**What is required**
Pull out the stretch of the listing from its first line through the line containing "665, 706, 676)", including that line, and reproduce it word for word.

┌──

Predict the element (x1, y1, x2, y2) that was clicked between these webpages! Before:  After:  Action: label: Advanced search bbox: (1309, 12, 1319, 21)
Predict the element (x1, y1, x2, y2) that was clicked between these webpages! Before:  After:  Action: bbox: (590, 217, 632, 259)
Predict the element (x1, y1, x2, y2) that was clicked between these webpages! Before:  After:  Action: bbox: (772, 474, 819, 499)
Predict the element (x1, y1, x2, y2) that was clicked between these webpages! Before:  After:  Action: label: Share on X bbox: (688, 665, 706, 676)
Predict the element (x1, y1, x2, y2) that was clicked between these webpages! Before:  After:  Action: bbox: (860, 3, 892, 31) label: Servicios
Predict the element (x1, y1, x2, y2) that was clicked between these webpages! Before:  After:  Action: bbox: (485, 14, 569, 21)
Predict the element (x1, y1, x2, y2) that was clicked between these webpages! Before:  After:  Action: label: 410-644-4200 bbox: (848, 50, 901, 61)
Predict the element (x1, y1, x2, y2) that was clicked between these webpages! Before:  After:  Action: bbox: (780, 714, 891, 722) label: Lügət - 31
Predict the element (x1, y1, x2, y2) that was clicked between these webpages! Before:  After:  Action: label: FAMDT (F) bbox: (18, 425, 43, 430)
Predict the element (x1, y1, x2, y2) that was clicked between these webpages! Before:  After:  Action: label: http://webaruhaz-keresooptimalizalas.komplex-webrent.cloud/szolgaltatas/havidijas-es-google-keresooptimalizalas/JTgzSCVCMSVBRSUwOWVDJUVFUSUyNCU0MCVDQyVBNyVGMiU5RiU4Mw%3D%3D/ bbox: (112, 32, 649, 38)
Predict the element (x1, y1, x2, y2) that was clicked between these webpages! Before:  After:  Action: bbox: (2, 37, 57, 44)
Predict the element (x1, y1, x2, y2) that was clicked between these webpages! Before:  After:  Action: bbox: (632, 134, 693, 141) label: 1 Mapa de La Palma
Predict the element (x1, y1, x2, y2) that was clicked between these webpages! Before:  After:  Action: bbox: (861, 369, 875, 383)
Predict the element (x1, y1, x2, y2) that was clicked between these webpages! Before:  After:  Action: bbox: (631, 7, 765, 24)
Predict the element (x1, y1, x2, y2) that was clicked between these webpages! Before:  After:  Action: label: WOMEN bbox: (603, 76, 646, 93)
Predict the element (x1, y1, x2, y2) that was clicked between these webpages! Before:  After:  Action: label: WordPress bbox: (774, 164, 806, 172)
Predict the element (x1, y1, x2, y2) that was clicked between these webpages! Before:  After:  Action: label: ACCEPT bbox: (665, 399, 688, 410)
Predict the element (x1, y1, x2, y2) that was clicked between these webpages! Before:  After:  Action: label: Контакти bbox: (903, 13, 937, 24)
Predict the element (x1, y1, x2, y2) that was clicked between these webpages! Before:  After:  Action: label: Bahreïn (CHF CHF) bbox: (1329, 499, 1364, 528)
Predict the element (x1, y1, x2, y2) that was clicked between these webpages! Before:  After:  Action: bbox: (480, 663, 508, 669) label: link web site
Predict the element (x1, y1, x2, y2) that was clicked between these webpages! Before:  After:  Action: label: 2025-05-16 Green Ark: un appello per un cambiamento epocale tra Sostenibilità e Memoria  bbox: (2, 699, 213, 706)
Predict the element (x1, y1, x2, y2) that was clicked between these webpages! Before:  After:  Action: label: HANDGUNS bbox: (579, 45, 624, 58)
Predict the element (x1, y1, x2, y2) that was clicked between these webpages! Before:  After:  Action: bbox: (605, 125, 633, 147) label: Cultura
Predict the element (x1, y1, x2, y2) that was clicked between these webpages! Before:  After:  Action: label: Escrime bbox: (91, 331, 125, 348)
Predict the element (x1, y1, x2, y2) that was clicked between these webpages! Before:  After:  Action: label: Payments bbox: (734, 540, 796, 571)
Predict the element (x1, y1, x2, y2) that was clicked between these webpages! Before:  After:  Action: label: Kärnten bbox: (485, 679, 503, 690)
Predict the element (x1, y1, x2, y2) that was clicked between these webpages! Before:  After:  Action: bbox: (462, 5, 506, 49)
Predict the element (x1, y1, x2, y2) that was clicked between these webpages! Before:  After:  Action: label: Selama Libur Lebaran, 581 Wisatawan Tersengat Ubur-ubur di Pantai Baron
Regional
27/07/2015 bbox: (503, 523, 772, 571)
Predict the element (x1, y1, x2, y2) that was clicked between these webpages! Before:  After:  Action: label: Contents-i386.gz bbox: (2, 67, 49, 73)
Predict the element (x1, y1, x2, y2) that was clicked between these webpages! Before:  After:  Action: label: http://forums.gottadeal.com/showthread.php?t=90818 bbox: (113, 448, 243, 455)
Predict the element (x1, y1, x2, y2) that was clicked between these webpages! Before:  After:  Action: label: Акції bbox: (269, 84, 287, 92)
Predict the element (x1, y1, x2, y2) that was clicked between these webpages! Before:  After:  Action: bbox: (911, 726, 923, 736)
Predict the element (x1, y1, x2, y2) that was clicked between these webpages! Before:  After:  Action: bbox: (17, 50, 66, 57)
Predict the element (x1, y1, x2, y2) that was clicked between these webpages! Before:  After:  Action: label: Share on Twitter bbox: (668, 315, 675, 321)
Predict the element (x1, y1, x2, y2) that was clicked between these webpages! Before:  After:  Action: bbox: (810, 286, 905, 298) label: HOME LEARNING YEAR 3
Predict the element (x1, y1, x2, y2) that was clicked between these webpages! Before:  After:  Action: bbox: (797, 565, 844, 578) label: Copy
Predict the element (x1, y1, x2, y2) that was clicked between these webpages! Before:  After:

└──

**Written solution**
Predict the element (x1, y1, x2, y2) that was clicked between these webpages! Before:  After:  Action: label: Advanced search bbox: (1309, 12, 1319, 21)
Predict the element (x1, y1, x2, y2) that was clicked between these webpages! Before:  After:  Action: bbox: (590, 217, 632, 259)
Predict the element (x1, y1, x2, y2) that was clicked between these webpages! Before:  After:  Action: bbox: (772, 474, 819, 499)
Predict the element (x1, y1, x2, y2) that was clicked between these webpages! Before:  After:  Action: label: Share on X bbox: (688, 665, 706, 676)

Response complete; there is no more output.